Sketching here, I think it need only catch some common cases, and others could argue for further extensions as they run into them. Then the code might look something like:

...
found_fmt = guess_format(first_entry)
alternatives = _find_alternatives(found_fmt)
...
for current_entry in entries:
    ...
    if alternatives:
        alternatives = _prune_alternatives(current_entry, alternatives)
    try:
        out = parse_entry(current_entry, found_fmt)
    except ValueError as e:
        if alternatives:
            return dp.to_datetime(series, format=alternatives)
        raise e

Comment From: MarcoGorelli

Using the first element that doesn't have May as month. Opened https://github.com/pandas-dev/pandas/pull/58336

thanks - tbh I feel uneasy about special-casing 'may' like this

Maybe just take the first 5 non-null elements, guess the format for each, and take a majority vote? I think this'd be pretty simple and easy to explain

In the end, this "guess datetime format" is just provided for convenience, if you want reliable parsing you should pass a format explicitly

Comment From: Aloqeely

thanks - tbh I feel uneasy about special-casing 'may' like this

I agree, Brett also mentioned (in my PR) that it wouldn't work for other locale's month names

Maybe just take the first 5 non-null elements, guess the format for each, and take a majority vote? I think this'd be pretty simple and easy to explain

I'm a big fan of your suggestion and Brett's suggestion and think we should implement both, I.E. take first 5 non-null elements, for each element see all possible guesses, and take the first format that works for all 5. Is this good?

Now I don't know if we can accomplish this without complicating the code, @matthew-brett are you able to do it? If not, I can just implement the idea of checking the first 5 non-null elements and call it a day

Comment From: asishm

I'm not necessarily a fan of using first K because there's nothing fundamentally different from K=1 (which is today's behavior) and you would still run into issues if "April" pops up on the 6th value instead of within the first K.

Comment From: Aloqeely

What do you suggest?

Comment From: Aloqeely

After having this conversation, one thing is clear to me, not only do we have to describe the procedure pandas does to infer (as Mr. Shadrach suggested), we should also highly encourage the use of the format parameter.

Comment From: matthew-brett

@Aloqeely - thanks for looking at this - yes - I'm happy to take a go at this, and try and come up with something suitably simple, to make it as likely as possible that the guess will be correct. I have about 2 weeks of heavy work just now, but I will get to it soon afterwards.
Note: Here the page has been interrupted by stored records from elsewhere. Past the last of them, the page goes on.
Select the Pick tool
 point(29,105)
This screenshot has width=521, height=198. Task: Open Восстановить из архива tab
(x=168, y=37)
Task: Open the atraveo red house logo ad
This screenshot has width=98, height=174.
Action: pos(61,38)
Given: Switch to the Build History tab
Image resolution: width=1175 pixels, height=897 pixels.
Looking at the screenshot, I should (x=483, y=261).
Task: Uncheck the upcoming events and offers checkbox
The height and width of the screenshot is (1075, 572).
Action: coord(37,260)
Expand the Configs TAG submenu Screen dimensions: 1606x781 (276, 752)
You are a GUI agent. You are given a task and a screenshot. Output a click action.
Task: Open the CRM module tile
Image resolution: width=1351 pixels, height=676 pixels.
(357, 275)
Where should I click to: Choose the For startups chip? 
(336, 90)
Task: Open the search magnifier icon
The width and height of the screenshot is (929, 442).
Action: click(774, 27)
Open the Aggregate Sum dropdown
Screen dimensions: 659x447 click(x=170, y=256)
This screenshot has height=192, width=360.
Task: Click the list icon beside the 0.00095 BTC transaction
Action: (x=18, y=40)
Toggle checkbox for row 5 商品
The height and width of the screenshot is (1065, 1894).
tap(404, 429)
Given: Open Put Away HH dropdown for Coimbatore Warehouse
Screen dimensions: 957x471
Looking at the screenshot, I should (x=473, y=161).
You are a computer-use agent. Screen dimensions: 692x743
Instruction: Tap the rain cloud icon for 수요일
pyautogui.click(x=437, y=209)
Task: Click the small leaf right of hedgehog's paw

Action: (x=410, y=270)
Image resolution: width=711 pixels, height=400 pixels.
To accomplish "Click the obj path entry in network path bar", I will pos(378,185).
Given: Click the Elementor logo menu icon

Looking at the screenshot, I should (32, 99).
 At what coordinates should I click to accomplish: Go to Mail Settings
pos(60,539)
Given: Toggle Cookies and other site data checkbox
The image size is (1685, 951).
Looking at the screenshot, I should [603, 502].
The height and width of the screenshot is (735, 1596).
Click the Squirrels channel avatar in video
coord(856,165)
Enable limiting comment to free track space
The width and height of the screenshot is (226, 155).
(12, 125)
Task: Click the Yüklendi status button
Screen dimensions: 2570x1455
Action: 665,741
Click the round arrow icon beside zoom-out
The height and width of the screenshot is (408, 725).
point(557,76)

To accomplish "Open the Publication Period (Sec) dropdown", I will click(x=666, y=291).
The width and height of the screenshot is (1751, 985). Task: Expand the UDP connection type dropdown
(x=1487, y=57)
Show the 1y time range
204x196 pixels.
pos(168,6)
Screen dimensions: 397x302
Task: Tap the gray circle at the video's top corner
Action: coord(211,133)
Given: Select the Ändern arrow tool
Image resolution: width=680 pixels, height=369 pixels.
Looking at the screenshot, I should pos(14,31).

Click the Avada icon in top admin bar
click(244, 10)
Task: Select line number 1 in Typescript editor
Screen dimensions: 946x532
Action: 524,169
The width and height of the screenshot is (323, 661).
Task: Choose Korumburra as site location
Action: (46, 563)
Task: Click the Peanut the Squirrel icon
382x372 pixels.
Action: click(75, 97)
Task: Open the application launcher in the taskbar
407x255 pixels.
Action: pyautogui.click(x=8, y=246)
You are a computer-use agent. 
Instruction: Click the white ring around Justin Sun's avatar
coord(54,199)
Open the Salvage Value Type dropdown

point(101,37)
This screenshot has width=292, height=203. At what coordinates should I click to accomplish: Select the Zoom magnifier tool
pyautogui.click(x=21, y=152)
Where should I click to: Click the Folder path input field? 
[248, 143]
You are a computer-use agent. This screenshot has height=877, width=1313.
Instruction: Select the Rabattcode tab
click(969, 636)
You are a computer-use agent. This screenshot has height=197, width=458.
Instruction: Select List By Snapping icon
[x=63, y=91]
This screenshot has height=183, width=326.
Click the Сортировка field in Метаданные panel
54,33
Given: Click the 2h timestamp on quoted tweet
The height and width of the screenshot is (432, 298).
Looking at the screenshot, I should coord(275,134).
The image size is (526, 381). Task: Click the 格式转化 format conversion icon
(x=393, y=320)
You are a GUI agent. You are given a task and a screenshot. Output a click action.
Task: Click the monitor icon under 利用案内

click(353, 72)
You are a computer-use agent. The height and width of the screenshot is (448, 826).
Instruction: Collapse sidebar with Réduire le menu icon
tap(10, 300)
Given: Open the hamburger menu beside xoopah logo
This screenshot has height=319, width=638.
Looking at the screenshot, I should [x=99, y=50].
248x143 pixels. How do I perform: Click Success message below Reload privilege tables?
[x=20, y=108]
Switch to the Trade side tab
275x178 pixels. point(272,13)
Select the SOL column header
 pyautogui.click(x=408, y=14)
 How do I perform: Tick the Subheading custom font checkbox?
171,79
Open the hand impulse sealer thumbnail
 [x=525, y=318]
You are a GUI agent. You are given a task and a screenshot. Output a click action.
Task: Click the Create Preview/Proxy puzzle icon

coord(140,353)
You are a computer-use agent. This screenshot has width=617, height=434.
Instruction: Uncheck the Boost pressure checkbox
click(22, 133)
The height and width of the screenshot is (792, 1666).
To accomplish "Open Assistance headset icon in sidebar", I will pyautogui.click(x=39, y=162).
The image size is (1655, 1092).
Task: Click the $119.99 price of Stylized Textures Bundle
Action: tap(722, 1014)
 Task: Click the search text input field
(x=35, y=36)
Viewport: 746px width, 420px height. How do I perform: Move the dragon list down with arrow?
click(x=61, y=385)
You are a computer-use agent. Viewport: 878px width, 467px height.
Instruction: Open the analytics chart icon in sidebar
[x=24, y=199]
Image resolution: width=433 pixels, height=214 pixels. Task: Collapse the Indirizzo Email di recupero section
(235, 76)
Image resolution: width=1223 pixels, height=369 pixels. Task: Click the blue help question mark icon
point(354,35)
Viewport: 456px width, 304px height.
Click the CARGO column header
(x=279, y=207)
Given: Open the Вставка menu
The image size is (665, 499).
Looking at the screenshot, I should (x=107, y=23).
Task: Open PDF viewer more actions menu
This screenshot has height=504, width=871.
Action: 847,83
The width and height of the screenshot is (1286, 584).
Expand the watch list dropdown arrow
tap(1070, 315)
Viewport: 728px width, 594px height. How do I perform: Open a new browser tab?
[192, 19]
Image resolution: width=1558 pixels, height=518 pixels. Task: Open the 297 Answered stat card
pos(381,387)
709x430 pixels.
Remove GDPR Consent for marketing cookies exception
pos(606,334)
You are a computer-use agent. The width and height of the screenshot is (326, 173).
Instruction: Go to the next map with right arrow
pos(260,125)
Comment From: RedHeadphone

Not sure if it is right, but my idea for the fix would be as below

  1. checking if the first element has 'May' in the date string
  2. if so then get the date format as usual. Suppose the date format we got is "%B-%d-%Y"
  3. then try converting all dates with "%B-%d-%Y" and "%b-%d-%Y" (replace capital B with small b) . If one of them doesn't work, continue with the other format.

Something like below:

if "May" in data[0]:
    expected_format = get_format(data[0])  # "%B-%d-%Y"
    formats_to_try = [expected_format, expected_format.replace('%B', '%b')]

    for fmt in formats_to_try:
        try:
            return pd.to_datetime(*same_args, format=fmt)
        except ValueError:
            continue

    raise ValueError("Mixed date formats")

Comment From: attack68

Haven't looked at the code here but if it is not favoured to special branch "May" in the code for a second pass which I can understand, is it easier to detect the cause of the raise and branch to better, more informed error messages? In this case just describing what the likely problem is around "May" and how a user can quickly fix it?

A targeted error message might also allow a user to monkey patch any dynamic code.